The issues we are seeing are Fords fault but they are following the industry playbook.
Many of the issues they are running into are a result of poor strategic sourcing models that have focused primarily on low cost at the trade off of stability. It is a short term view of profits vs. the long term health of the brand.
I see the questions already: What do you mean?!
Hard Top shortages - This is what SQEs (Supplier Quality Engineers) exist to fix. When you have a parts shortage you have two levers you can pull, diversification of sourcing strategy or hostile take over (joking...mostly). I've had various companies move into my facilities to monitor our ramp and production and bring in additional subject matter experts when we hit road blocks. For the launch of the Trailhawk I had over 20 FCA engineers camping in my conference room for 6 months to help overcome production ramp issues. They will quite literally take over your operations to help remove roadblocks. If Ford was monitoring their suppliers correctly they should have seen these ramp issues 12-18 months out (capital tooling is never fast) and it should have made them very cautious in their forecasting. Maybe marketing ignored the operations team (shocking!) on volumes but that is still Fords fault. Ford SQEs are some of the worst (just send me an 8D!) and are not senior enough to make a difference, they'd routinly send people with less then 2 years out of college to follow up on major issues. Toyota/Honda/BMW were the opposite, I'd end up with a Sr Dir. standing in my office demanding answers and helping make meaningful change.

> Extracted material:
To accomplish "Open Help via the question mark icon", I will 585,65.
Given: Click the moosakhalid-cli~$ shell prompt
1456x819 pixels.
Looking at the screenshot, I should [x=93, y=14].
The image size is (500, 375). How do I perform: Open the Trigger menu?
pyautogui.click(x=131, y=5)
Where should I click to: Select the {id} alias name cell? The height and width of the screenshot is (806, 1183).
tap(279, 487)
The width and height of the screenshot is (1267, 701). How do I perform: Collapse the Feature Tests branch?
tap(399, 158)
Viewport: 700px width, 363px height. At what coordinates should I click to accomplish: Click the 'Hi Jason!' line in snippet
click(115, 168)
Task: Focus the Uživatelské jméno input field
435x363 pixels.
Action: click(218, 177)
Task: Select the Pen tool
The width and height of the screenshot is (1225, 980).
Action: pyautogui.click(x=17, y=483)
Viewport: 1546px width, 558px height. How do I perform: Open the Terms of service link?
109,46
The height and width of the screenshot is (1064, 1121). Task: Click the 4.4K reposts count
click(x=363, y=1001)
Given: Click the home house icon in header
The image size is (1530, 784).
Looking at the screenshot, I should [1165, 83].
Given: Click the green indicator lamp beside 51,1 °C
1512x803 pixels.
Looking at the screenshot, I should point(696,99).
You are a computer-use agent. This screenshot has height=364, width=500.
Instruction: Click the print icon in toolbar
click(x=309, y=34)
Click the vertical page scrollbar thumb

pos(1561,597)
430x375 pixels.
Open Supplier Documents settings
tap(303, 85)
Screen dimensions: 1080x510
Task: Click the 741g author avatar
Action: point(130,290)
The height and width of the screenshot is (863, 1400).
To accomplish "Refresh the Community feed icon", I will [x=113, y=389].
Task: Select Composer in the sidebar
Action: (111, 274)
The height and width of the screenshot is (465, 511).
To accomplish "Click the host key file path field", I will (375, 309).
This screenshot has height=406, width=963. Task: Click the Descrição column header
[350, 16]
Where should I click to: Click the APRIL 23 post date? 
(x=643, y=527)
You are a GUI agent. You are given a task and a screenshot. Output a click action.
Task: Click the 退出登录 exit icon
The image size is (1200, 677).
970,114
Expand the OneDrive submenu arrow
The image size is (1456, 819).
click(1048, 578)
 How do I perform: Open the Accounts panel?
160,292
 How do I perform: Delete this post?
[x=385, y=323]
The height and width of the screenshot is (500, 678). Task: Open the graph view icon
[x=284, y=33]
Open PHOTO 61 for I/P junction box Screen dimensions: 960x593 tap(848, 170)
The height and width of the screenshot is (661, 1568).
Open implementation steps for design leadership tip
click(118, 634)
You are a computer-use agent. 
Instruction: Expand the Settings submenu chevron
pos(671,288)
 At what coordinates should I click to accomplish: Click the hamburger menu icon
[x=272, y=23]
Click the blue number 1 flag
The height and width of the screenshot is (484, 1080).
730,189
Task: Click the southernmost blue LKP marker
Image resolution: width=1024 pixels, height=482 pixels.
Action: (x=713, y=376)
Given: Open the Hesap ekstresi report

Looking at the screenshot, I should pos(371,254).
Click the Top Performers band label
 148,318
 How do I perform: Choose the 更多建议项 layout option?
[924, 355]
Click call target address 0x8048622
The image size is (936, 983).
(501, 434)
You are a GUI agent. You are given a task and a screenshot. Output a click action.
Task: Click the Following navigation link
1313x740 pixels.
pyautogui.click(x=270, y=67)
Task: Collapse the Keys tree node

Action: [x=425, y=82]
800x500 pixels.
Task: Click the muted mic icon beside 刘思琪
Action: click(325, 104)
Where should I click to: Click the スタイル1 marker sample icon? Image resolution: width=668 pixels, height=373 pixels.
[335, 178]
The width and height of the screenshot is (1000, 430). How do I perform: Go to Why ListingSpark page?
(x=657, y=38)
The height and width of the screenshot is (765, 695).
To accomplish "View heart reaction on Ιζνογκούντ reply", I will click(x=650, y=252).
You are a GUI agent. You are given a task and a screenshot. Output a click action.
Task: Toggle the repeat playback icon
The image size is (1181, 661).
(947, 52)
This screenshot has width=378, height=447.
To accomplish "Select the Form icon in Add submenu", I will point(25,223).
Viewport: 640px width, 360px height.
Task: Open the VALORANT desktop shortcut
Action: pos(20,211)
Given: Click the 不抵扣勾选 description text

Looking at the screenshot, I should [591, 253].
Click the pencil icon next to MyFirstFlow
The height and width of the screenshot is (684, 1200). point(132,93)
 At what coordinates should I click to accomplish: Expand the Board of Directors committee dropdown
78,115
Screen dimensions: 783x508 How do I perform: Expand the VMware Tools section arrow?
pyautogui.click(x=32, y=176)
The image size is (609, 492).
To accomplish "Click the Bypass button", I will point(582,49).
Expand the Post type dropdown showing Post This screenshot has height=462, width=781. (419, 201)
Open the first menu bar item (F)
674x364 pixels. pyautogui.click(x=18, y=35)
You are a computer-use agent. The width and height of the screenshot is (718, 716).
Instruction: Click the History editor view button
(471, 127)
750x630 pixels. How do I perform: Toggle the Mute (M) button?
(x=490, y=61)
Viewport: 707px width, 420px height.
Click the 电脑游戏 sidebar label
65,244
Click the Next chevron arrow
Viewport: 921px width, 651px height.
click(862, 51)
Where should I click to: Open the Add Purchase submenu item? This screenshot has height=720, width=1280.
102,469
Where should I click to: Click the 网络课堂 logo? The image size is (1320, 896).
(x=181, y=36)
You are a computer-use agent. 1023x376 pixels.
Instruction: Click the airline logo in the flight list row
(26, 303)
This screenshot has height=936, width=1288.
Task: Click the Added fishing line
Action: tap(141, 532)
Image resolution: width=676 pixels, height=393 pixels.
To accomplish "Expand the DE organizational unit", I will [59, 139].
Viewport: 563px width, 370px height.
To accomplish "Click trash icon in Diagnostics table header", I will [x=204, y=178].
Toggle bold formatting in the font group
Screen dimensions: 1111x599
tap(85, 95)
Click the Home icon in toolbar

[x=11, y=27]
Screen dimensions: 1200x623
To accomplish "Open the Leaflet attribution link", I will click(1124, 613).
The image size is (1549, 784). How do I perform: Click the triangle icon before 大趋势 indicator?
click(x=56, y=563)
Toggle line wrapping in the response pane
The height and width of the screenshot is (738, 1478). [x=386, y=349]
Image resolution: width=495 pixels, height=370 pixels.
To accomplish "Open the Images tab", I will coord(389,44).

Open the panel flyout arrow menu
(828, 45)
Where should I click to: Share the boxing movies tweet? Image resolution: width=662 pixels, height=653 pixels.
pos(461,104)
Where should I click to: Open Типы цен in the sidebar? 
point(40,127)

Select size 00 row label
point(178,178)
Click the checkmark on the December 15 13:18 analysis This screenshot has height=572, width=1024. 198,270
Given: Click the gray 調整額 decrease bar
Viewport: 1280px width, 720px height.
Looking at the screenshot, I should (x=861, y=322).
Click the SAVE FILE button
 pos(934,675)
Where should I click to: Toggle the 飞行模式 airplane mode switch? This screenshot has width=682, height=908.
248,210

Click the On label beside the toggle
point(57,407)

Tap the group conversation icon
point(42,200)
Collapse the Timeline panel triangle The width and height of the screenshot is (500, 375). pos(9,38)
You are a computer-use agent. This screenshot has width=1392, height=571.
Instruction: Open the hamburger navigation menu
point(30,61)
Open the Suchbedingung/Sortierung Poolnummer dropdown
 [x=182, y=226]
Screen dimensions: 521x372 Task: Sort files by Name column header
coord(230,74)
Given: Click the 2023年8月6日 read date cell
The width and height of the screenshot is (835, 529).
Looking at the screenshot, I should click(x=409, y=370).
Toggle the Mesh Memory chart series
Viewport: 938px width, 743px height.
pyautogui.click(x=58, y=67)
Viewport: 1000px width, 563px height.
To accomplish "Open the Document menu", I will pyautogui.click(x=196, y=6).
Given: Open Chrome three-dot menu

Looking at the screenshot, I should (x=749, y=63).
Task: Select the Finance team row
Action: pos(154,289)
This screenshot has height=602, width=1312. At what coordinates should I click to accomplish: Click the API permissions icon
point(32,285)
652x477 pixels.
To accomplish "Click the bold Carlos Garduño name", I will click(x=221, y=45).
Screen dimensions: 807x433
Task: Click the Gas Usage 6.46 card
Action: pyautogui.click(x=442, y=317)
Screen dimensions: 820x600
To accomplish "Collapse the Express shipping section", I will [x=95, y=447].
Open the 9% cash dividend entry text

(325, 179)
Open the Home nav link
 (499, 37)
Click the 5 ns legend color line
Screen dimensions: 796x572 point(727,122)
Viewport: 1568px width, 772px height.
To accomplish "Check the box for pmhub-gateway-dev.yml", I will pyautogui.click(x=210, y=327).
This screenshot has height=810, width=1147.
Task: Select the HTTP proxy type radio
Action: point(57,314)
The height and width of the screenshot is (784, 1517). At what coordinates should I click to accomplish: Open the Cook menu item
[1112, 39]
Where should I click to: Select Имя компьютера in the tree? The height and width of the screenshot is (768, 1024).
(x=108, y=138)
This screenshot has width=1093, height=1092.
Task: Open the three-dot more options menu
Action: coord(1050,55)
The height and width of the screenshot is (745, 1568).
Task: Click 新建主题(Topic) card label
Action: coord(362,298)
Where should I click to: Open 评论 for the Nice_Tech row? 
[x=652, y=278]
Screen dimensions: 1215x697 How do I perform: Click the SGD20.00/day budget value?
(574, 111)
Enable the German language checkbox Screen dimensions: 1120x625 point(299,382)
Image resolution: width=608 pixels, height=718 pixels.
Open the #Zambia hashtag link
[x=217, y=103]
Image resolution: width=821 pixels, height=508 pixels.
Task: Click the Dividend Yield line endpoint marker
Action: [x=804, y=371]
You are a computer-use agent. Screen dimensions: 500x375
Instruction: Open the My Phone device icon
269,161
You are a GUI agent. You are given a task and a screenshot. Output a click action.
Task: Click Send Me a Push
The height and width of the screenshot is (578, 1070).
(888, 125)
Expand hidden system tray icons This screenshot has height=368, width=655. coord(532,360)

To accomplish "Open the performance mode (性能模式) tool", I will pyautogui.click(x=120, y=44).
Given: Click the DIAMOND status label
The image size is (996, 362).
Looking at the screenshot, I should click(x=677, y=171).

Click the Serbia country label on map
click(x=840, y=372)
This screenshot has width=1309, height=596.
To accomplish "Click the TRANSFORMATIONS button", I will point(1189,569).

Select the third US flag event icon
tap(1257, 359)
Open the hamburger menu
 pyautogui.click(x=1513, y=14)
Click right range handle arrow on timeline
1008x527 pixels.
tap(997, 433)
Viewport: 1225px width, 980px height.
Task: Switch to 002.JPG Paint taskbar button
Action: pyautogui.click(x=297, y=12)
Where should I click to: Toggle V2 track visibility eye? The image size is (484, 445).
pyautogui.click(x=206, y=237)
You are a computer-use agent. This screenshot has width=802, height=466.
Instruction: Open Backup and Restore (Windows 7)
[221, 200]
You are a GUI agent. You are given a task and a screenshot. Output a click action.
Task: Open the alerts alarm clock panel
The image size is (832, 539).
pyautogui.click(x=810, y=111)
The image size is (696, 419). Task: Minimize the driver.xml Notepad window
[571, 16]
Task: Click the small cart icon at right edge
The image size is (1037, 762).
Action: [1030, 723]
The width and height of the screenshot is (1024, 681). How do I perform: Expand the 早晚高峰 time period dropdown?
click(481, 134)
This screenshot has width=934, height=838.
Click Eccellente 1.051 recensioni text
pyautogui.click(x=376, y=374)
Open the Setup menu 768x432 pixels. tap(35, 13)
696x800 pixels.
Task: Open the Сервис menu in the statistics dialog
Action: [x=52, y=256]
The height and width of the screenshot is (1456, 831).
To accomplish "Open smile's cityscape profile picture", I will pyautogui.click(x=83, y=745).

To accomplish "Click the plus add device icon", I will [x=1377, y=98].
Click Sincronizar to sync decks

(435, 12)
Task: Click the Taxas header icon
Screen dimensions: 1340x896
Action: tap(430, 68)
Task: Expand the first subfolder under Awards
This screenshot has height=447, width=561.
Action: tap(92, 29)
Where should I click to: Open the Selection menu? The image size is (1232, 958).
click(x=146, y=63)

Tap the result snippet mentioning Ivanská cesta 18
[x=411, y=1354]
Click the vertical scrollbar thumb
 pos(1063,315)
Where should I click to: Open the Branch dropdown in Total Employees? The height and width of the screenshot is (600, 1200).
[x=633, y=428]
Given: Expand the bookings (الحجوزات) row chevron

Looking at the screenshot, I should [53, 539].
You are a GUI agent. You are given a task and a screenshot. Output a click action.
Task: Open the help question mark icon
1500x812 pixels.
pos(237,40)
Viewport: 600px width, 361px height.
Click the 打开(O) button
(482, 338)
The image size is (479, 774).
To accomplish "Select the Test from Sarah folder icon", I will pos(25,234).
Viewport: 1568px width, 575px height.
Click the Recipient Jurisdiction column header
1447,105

> What you will do:
(1) In the post about Ford's supplier problems, how many FCA engineers camped in the writer's conference room for the Trailhawk launch, and for how long?
(2) Duplicate everything in the post about Ford's supplier problems from "The issues we" down to "do you mean?!".
(3) Write the next part of the post about Ford's supplier problems, picking up after its final sentence.

> Your written answers:
(1) Over 20 FCA engineers stayed there for 6 months.

(2)
The issues we are seeing are Fords fault but they are following the industry playbook.
Many of the issues they are running into are a result of poor strategic sourcing models that have focused primarily on low cost at the trade off of stability. It is a short term view of profits vs. the long term health of the brand.
I see the questions already: What do you mean?!

(3)
Chip Shortage - This actually started about 2.5 years ago, the whole world saw these issues coming well before COVID and no one wanted to pony up the capital to build more foundries. Everyone sat around waiting for someone else to make the investment instead of proactively managing the known shortage. Ford leadership chose not to take a proactive approach by investing in dedicated chip suppliers and played the short term over the long term card. It's now too late and everyone is like "How could we have known?!". We all knew (google Intel shortages starting Oct 2019 and the rise of TSMC).
I could go on, but in summary, this is a failure of sourcing strategy that has been going on in the industry for the last 20 years. Everyone is doing it but it doesn't make it right or healthy long term.